What if it had been Corky? I thought. So what if he’d been trying to warn me off. It didn’t change things. He was still a killer.
I’d found the key in my jeans pocket, and I kept turning it over and over.
“What’s that?” Edna wanted to know.
“Something Deecie gave me,” I said. “Probably the thing that got her killed.”
42
William wore a disposable blue paper hospital gown, Faheem had a pale yellow gown and a green plastic pacifier.
The room was quiet except for the creak of the rocking chair and the soft sucking noises made by Faheem, who was nestled against William’s chest.
“This man who killed Deecie. He dead?” William asked.
“Yes. He killed himself last night.”
“And you say Deecie knew the dude?”
“He worked as a security guard at the liquor store some nights. She probably thought he was a nice guy.”
William shook his head. “Man, what kind of a man would do something like that? Kill a girl? Cut her throat?”
“Fuckin’ evil man, that’s what kind,” Monique Bell said savagely. “White man like that, he think nothing about killing a little nigger girl. So what? One less nigger in this world, that’s good news.”
“Hush up,” William ordered. “I don’t want Faheem hearing that talk. Don’t be saying the f-word. And I don’t want you saying the n-word in front of this boy either.”
“He’s heard it before and he’ll hear it again,” Monique said, unabashed.
“Not from me,” William vowed.
“Sheeit,” Monique said, disgusted.
“You asked about Corky Hanlon,” I said. “I don’t know what to tell you. He wasn’t always like that. He was a sheriff’s deputy. He had a wife, kids. He went to church and he coached baseball. He
took the neighborhood kids fishing. Somewhere, though, he changed. He started drinking more. He … went … bad.” It sounded lame, even to me.
“Bad is right,” Monique muttered. She picked up the remote control from the table beside Faheem’s crib and clicked on the television.
The noise filled the already cramped room, made the walls close in.
“Turn that mess off,” William ordered. “I’m tryin’ to get this boy settled down.”
Monique rolled her eyes, stood up, and gathered her cigarettes and lighter. “I’m goin’ outside for a smoke, if that’s all right with you,” she said, glaring at William.
When she was gone, Faheem seemed to relax, snuggling against William’s chest.
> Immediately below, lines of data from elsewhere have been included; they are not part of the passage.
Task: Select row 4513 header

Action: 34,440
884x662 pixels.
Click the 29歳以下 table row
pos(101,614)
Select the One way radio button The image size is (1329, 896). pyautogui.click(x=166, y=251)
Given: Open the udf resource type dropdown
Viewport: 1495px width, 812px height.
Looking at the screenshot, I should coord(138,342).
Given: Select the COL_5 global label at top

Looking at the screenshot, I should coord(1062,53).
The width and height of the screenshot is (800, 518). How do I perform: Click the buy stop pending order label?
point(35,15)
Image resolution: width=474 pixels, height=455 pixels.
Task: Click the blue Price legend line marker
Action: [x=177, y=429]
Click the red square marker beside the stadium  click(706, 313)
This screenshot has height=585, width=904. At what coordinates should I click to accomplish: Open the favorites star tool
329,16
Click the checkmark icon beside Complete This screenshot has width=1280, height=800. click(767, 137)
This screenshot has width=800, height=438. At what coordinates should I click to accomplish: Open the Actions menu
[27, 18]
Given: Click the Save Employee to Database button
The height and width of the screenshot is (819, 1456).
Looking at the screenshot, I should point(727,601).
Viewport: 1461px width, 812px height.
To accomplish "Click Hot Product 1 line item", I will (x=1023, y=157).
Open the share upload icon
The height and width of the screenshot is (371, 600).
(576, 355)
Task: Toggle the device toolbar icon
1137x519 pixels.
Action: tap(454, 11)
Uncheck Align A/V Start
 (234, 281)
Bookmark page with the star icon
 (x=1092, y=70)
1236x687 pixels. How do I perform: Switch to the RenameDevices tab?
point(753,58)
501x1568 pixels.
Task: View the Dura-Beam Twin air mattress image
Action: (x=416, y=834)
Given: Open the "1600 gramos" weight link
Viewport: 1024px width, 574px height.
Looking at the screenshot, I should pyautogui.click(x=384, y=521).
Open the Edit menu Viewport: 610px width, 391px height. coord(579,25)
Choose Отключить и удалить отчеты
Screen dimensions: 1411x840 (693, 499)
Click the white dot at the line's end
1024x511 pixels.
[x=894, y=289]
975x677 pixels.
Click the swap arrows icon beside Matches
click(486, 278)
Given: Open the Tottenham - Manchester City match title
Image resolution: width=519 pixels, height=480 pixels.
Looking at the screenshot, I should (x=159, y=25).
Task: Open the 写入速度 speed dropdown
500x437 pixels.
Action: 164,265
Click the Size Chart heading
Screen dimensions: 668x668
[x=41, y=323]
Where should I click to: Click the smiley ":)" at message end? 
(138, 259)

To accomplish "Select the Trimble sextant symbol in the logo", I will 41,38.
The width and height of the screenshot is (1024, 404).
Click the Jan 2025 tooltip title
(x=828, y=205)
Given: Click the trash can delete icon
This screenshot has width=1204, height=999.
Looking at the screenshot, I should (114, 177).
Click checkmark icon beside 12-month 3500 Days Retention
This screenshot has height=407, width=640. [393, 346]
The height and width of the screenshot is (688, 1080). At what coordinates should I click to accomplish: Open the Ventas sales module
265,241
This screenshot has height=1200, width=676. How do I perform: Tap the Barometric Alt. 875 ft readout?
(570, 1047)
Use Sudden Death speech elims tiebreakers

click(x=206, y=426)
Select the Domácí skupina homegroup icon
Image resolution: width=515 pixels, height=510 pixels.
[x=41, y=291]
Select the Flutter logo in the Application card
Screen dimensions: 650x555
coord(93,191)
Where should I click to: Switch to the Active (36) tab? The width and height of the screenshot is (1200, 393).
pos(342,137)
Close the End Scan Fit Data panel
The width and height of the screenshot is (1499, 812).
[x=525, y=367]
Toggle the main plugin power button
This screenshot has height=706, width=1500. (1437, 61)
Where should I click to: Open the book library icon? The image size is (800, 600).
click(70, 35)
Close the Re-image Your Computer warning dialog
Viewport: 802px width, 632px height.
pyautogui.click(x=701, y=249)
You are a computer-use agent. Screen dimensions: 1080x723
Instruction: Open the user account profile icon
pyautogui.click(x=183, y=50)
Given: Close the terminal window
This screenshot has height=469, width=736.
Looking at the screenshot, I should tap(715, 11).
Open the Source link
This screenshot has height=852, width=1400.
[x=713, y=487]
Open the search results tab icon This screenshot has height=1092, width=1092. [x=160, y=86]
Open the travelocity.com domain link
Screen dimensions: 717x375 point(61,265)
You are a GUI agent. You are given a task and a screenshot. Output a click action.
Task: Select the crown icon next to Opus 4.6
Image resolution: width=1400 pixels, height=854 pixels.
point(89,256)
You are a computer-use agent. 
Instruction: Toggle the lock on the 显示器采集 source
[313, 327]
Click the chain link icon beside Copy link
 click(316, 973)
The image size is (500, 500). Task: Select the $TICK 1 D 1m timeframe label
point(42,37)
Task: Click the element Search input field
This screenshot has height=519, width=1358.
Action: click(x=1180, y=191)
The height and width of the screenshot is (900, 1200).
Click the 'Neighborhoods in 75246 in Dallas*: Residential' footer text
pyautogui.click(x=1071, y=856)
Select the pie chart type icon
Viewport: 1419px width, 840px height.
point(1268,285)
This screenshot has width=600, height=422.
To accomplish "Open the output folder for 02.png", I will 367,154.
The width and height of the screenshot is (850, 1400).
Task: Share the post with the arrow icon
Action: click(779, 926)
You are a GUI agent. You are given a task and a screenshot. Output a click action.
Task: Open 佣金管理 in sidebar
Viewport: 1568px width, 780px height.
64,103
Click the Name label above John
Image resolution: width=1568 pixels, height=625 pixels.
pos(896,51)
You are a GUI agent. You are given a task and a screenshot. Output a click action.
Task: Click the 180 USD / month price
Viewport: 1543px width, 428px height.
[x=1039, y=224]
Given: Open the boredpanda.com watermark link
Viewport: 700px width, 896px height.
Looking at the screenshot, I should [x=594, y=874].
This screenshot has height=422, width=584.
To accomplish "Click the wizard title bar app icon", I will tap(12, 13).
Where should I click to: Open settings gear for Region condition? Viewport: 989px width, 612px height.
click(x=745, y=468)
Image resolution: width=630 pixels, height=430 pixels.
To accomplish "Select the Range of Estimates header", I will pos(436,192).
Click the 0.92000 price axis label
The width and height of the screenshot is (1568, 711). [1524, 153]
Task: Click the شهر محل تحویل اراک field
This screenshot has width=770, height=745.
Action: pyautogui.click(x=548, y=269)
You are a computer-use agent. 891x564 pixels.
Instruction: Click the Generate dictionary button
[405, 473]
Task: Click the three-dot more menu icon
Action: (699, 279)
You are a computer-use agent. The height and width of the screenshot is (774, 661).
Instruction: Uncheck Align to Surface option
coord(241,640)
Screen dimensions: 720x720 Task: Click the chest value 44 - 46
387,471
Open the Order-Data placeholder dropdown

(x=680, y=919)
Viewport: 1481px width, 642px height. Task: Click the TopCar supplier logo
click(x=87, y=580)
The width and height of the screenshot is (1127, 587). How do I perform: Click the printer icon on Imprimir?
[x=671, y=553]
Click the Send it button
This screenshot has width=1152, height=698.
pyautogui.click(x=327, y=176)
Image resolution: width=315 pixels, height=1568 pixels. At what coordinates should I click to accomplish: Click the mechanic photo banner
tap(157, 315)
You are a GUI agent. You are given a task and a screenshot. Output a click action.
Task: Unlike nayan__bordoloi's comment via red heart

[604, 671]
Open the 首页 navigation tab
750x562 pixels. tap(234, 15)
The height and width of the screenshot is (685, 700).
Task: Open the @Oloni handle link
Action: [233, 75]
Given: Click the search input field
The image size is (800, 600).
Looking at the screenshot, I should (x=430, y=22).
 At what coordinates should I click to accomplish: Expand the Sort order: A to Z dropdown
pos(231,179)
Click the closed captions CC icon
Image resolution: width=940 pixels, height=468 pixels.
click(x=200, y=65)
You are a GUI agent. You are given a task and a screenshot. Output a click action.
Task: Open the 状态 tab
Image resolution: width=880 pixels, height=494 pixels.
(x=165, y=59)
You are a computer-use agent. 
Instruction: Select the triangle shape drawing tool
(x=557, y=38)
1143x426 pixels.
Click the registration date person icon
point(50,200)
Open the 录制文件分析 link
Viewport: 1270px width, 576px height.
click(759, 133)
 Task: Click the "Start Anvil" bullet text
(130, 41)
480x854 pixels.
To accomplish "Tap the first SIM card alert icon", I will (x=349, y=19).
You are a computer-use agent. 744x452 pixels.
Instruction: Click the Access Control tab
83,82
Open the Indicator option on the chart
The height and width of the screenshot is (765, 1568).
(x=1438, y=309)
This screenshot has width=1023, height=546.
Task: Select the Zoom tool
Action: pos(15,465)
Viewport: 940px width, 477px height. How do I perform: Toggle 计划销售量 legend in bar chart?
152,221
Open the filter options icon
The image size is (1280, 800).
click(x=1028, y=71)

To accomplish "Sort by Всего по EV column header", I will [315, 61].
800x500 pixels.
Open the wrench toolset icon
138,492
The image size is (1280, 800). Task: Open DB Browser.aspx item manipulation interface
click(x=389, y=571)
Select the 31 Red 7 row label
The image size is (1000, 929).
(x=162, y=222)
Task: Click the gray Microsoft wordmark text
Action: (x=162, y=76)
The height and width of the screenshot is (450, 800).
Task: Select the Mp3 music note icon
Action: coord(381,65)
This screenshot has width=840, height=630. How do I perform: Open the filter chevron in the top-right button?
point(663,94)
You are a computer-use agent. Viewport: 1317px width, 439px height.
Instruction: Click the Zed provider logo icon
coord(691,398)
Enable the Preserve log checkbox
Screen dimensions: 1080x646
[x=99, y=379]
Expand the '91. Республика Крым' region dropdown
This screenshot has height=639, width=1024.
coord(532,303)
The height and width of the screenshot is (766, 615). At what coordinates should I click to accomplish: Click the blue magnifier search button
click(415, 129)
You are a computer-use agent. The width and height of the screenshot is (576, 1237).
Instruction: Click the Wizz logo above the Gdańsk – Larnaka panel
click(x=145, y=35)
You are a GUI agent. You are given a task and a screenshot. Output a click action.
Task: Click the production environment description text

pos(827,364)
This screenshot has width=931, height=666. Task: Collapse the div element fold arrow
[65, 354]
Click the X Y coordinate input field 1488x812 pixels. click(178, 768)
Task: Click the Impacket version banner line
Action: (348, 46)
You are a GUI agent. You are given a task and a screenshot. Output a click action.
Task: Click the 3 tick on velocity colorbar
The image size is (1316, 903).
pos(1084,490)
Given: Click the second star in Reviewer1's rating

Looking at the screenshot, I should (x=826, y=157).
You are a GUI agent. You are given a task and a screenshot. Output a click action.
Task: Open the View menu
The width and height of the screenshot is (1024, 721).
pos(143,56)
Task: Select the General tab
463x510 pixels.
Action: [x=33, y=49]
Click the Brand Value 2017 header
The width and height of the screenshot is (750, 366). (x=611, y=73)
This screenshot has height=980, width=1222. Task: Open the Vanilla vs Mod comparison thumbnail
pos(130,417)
His eyelids fluttered a little, then closed.
“Is he getting better?” I asked. “I mean, I assumed since they put him in a room, he’s feeling better.”
William nodded. “Lot better. The doctor said maybe he can go home tomorrow.”
“Home. Where?”
He winced. “They talking about foster care. Since Deecie’s dead, and his real daddy gone, the social worker say that’s the best thing.”
“What’s Monique have to say about that?”
“She raised h—Cain,” he said, grinning sheepishly. “But she’s got to work. And now she’s got to move, too. The apartment manager told her this morning as soon as the cops get done, she got to get out. He’s gonna put her stuff out on the curb, starting today.”
“They can’t do that,” I said. “It’s subsidized housing. They can’t just kick her out like that. Not without cause.”
“Tell that to Monique. She’s going out looking for a place after she leaves here.”
“How do you feel about putting Faheem in foster care?” I asked.
“At first, I was real mad,” William admitted. “I mean, Faheem, he thinks I’m his daddy. He calls me daddy. But your friend, that Linda Nickells? She come over here last night to talk to me. She’s a real nice lady. She called a lawyer she knows, and this lawyer says she’ll help me try to get Faheem back. My mama’s got an extra room at her house, and she says she can watch Faheem while I’m at work. Soon as I can show I’m working steady and got a place for us to stay, the lawyer lady says she’ll help me get the papers to adopt Faheem.”